The components of centrifugal and Coriolis forces C are given as:

$$\left\{\begin{array}{c}\begin{array}{c}{C}_{11}=C_{15}=0,\hfill \\ C_{12}=-(l_2{S}_3{\dot{\theta }}_3^2+2l_2{S}_3{\dot{\theta }}_2{\dot{\theta }}_3)(l_{c3}{m}_3+l_4{m}_4+l_3{m}_5)+(l_2{S}_{34}{\dot{\theta }}_3^2-2(l_3{S}_4+l_2{S}_{34}){\dot{\theta }}_3{\dot{\theta }}_4)(l_{c4}{m}_4+l_4{m}_5),\hfill \\ +(l_2{S}_{34}{\dot{\theta }}_2{\dot{\theta }}_3-({\dot{\theta }}_4^2+2{\dot{\theta }}_2{\dot{\theta }}_4)\left(l_2{S}_{34}\right))(l_{c4}{m}_4+l_4{m}_5),\hfill \\ C_{13}=(l_{c3}{m}_3+l_3{m}_4+l_3{m}_5)l_2{S}_3{\dot{\theta }}_2^2+(l_2{S}_{34}{\dot{\theta }}_2^2-(2({\dot{\theta }}_2+{\dot{\theta }}_3)+{\dot{\theta }}_4)l_3{S}_4{\dot{\theta }}_4)(l_{c4}{m}_4+l_4{m}_5),\hfill \\ C_{14}=(l_{c4}{m}_4+l_4{m}_5)(l_3{S}_4+l_2{S}_{34}){\dot{\theta }}_2^2+(l_3{S}_4{\dot{\theta }}_3^2+2l_3{\dot{\theta }}_2{\dot{\theta }}_3)(l_{c4}{m}_4+l_4{m}_5).\hfill \end{array}\hfill \end{array}\right.$$

(43)

The components of the gravitational force are given by:

$$G={\left[(m_1+m_2+m_3+m_4+m_5)g,0,0,0,-m_{5}g\right]}^T.$$

(44)

According to the UK equation, the constraint force, which represents the inverse dynamics of the manipulator, can be written in the form

$$Q^c=M^{\frac{1}{2}}{(A{M}^{-\frac{1}{2}})}^{+}(b-A{M}^{-1}(-C-G)).$$

(45)

4.3. Numerical Simulation

The numerical values of the parameters used for simulation were: $m_1=0.524$ kg, $m_2=m_3=m_4=1.023$ kg, $m_5=0.14$ kg, $∆m_1=0.1m_{1}sin\left(t\right)$, $∆m_2=0.1m_{2}sin\left(t\right)$, $∆m_3=0.1m_{3}sin\left(t\right)$, $∆m_4=0.1m_{4}sin\left(t\right)$, $∆m_5=0.1m_{5}sin\left(t\right)$, $l_1=0.524$ m, $l_2=l_3=l_4=0.2$ m, $l_5=0.14$ m, $l_{1zz}=l_{2zz}=l_{3zz}=0.0058\mathrm{kg}·{\mathrm{m}}^2$, $l_{c2}=l_{c3}=l_{c4}=0.0229$ m, $\eta =0.1$, $x_0=y_0=0.2$, $g=9.8\mathrm{m}/{\mathrm{s}}^2$. The initial conditions of the system are given as: $q\left(0\right)={\left[0.1,-0.6435,\pi /2,0,0.284\right]}^T$, $\dot{q}\left(0\right)={\left[0.1,0.4,0,-0.5,0.1\right]}^T$. We chose the control parameters as follows: $k=10,\beta =1000,ϵ=0.001$. We can guarantee that the tracking errors of position and velocity as given by Equation (27) were $|e_{xa,i}|\le \frac{ϵ}{k}={10}^{-4},\left|{\dot{e}}_{xa,i}\right|\le 2ϵ=2\times {10}^{-3}$. The equation of the controlled system given by Equation (20) was numerically integrated for 20 s using ODE15s on the MATLAB platform.

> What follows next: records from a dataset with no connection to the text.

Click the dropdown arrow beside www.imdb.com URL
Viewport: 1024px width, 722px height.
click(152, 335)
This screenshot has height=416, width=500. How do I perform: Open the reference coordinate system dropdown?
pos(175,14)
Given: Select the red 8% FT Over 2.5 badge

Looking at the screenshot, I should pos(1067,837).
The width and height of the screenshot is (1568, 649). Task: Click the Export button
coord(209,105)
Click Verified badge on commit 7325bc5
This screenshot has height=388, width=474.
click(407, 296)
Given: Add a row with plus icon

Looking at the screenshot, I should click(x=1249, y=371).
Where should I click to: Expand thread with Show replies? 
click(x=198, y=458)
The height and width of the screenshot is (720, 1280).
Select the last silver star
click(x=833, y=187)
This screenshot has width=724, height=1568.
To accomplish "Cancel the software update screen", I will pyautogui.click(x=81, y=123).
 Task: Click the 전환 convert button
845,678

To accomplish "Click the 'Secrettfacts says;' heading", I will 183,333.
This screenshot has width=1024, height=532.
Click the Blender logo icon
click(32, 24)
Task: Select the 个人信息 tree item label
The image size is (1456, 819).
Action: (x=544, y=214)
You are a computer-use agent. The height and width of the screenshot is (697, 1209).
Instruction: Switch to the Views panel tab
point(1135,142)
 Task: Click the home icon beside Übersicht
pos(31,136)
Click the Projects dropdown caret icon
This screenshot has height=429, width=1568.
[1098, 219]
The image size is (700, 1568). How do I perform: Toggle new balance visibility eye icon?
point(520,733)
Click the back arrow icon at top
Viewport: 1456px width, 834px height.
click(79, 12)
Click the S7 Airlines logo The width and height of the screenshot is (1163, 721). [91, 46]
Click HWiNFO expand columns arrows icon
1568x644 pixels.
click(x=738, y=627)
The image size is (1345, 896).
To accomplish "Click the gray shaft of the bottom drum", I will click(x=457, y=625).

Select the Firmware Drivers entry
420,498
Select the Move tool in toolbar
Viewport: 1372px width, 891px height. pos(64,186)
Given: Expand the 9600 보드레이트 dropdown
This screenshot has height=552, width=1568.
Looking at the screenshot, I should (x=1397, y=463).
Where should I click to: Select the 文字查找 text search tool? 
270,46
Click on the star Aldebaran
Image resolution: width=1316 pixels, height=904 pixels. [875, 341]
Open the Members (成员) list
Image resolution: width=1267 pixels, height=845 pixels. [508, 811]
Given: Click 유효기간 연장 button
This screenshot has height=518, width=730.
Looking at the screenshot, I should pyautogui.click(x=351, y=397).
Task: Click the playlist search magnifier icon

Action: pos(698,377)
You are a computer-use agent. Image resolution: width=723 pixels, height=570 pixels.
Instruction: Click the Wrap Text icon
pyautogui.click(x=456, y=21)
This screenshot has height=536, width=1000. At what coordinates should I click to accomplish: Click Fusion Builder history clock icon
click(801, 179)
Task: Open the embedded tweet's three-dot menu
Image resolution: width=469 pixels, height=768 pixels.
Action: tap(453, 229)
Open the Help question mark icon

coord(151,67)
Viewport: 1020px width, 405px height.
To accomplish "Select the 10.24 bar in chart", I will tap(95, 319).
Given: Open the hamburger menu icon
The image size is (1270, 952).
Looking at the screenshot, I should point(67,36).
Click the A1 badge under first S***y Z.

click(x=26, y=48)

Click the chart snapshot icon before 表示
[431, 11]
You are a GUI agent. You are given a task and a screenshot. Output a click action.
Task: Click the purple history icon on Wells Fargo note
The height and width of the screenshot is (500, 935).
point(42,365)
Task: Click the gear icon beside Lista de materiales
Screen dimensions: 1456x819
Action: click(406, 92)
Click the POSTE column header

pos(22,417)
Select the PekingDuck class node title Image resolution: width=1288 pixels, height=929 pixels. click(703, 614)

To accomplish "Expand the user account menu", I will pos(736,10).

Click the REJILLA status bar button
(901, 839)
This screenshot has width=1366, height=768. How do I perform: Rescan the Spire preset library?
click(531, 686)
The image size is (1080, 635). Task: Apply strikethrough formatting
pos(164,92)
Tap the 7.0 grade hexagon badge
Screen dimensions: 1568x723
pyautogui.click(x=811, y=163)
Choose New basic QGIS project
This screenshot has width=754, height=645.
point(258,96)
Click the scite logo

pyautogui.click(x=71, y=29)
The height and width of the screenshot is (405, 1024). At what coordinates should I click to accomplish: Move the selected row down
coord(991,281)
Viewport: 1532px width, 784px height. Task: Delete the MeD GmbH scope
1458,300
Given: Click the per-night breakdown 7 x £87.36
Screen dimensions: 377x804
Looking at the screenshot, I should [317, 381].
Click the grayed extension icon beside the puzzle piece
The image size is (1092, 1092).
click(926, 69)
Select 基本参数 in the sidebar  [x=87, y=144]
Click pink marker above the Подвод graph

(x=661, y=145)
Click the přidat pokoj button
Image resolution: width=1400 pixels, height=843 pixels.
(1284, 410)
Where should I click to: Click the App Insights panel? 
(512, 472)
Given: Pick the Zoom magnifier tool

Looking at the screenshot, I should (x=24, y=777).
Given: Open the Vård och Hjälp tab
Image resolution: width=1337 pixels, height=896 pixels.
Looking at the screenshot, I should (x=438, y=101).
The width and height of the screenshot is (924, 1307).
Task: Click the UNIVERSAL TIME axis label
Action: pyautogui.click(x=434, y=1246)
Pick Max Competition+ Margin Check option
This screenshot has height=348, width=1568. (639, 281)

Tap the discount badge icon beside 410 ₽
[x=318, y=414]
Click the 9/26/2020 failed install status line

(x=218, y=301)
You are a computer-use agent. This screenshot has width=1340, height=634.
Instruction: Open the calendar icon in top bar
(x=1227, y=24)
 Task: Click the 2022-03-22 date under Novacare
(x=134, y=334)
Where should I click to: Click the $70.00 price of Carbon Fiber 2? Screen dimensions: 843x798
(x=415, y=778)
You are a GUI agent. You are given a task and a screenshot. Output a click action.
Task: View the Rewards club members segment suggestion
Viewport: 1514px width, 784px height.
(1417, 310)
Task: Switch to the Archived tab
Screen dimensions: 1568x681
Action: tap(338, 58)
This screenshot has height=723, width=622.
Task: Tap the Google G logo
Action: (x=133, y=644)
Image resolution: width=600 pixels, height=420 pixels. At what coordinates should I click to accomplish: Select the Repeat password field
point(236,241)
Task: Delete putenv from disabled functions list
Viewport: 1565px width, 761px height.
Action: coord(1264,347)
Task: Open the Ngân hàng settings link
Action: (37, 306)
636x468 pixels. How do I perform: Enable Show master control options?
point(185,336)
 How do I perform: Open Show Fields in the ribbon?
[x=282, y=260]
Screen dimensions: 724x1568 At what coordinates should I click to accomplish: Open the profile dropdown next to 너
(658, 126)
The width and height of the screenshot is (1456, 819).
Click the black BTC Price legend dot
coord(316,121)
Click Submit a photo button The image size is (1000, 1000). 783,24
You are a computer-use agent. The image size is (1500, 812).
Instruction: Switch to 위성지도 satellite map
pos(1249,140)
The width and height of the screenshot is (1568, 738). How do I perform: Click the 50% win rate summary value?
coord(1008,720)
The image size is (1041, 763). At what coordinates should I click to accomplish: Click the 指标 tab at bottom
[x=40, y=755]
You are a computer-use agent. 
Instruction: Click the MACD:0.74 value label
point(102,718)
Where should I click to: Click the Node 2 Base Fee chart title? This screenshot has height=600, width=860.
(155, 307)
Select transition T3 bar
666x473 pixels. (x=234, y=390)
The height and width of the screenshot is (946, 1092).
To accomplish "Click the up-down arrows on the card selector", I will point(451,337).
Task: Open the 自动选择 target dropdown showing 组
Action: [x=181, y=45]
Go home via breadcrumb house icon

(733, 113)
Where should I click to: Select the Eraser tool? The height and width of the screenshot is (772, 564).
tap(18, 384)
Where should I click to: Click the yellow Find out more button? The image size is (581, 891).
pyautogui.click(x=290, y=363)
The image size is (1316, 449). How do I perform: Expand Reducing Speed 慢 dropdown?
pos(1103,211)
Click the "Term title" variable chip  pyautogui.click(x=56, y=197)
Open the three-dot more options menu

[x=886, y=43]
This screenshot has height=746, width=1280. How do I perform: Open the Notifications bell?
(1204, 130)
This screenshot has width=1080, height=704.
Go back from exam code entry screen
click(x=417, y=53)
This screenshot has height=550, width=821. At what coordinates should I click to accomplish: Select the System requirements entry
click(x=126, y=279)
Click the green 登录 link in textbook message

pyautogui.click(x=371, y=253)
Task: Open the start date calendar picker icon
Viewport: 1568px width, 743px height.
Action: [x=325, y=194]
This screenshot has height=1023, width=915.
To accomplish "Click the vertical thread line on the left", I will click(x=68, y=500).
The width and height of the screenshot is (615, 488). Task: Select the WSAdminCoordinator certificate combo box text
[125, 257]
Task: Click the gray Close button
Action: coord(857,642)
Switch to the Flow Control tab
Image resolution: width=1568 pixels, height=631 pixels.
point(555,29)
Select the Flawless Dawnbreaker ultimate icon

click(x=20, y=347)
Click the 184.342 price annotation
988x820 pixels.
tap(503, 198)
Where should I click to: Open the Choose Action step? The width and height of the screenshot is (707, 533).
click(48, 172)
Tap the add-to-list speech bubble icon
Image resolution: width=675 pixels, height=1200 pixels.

Figure 2, Figure 3 and Figure 4 show the numerical simulation results for the tracking control of the SCARA-type manipulator. By using the MATLAB Robotics toolbox [32], the trajectories of the end-effector of the manipulator are shown in Figure 2. From Figure 2, we can see that the end-effector of the manipulator can move on the desired trajectory. Figure 3 shows the errors in tracking the position and the velocity of the end-effector of manipulator of the nominal system. These values are bounded within ${10}^{-4}$ and $2\times {10}^{-3}$. The required servo joint forces are shown in Figure 4, where $Q^c$ denotes the control input, and $Q^u$ denotes the additional control torques for uncertainties of the actual system.

5. Conclusions

In this paper, problems in the dynamic modeling and control of a robot manipulators system with uncertain dynamics were considered. The dynamical equations and the constraint torque forces were obtained from the Udwadia–Kalaba equation, using the additional controller to compensate uncertainties in the nominal system. No linearizations/approximations of the robot manipulators systems were made throughout, and the tracking errors were bounded. A SCARA-type manipulator was used as an application example. Numerical simulation demonstrated the simplicity and ease of implementation.